Colbourne v. Ocwen (In re Colbourne)
- Summarized by Stephen Starks , Phelan Hallinan Diamond & Jones PLLC
- 9 years 7 months ago
- Greg F. Colbourne v. Ocwen 12-14722(11th Cir Oct, 2013) (unpublished)(per curiam)
- Circuit Court affirmed bankruptcy court ruling that because Debtor ineligible for a Chapter 13 discharge he could not cram down the value on first-priority liens on investment properties in his Chapter 13 plan.
- Procedural context:
- Appeal from the Middle District Court of Florida's ruling affirming bankruptcy court's denial of Debtor's Motions to Value the collateral.

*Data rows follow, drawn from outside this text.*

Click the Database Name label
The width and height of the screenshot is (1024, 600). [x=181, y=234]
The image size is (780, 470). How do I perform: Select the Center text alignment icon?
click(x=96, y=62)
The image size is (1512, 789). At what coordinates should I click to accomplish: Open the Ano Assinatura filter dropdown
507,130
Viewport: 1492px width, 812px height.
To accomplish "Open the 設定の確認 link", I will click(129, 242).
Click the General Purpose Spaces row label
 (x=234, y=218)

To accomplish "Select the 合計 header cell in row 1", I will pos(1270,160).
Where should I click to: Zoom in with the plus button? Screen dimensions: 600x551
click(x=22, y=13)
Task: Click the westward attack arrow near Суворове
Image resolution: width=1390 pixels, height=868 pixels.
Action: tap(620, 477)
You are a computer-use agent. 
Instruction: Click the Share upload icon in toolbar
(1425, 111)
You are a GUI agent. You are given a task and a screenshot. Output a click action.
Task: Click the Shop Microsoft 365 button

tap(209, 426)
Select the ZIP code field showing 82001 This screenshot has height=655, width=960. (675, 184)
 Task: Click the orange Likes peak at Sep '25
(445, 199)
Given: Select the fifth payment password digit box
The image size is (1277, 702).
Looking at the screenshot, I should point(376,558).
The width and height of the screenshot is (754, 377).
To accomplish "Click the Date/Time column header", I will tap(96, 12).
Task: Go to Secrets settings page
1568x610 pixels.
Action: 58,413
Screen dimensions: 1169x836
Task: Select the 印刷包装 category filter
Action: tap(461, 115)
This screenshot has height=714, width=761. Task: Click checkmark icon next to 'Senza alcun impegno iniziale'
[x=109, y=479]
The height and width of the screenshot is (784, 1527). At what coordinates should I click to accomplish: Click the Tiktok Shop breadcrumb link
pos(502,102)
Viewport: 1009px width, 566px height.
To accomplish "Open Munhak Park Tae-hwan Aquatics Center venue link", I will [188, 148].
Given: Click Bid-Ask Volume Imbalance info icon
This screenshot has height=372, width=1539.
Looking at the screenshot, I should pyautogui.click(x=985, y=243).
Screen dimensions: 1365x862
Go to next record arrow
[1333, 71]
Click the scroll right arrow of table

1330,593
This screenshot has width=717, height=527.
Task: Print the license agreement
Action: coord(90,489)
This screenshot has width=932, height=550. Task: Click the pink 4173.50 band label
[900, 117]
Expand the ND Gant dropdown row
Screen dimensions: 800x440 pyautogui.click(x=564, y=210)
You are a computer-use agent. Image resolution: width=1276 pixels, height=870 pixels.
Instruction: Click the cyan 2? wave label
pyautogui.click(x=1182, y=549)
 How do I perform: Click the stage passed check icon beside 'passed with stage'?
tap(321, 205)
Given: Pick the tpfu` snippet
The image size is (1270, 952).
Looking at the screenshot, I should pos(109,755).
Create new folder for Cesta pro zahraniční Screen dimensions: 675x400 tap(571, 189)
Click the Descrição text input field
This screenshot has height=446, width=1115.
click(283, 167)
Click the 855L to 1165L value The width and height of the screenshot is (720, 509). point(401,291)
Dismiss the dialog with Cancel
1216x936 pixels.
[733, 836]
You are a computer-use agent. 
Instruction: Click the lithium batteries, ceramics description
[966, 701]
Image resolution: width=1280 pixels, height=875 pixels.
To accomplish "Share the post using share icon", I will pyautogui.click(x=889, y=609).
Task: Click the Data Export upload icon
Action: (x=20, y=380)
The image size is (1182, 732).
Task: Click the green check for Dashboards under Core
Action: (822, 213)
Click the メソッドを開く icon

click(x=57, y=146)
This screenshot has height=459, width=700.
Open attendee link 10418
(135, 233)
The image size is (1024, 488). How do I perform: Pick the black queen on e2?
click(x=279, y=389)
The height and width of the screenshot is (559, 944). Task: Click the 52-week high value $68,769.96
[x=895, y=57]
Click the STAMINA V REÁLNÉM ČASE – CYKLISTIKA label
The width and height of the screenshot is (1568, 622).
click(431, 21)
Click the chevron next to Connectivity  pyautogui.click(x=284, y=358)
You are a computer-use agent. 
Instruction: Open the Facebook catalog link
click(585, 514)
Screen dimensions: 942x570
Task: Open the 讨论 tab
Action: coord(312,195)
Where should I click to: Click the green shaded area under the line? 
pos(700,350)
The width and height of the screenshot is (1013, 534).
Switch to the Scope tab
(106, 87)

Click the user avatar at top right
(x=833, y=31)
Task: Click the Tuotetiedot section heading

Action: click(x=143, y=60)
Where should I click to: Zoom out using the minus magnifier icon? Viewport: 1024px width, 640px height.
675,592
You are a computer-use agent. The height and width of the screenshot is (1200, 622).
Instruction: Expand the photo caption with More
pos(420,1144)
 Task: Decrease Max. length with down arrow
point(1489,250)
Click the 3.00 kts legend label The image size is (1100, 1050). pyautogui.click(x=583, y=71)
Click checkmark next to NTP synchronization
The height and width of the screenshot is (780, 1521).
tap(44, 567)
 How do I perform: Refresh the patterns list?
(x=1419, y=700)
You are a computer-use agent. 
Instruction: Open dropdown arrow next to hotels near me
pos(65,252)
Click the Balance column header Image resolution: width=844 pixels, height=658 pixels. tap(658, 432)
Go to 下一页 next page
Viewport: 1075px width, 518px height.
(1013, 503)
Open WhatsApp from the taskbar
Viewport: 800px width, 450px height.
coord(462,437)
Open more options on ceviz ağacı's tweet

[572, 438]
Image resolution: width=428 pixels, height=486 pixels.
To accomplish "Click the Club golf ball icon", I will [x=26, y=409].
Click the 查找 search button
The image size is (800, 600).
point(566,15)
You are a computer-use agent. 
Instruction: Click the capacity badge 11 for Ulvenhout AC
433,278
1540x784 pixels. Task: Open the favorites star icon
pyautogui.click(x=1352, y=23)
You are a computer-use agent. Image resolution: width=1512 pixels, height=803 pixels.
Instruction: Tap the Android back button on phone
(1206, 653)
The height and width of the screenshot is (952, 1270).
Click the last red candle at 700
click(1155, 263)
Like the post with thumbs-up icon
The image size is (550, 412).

- Debtor received a chapter 7 discharge and one month later filed a Chapter 13. His Chapter 13 plan attempted to cram down first-priority mortgage liens on two investment properties. Under 1325(a)(5)(B)(I)(1) the plan must provide that the secured lienholder retain the lien until either payment of the underlying claim under nonbankruptcy law or discharge under 1328.
Absent debtor's ability to obtain a discharge any modification to the creditor's rights would be ineffective when the plan is completed. Creditor is therefore entitled to full payment on the underlying claim prior to having to release its lien.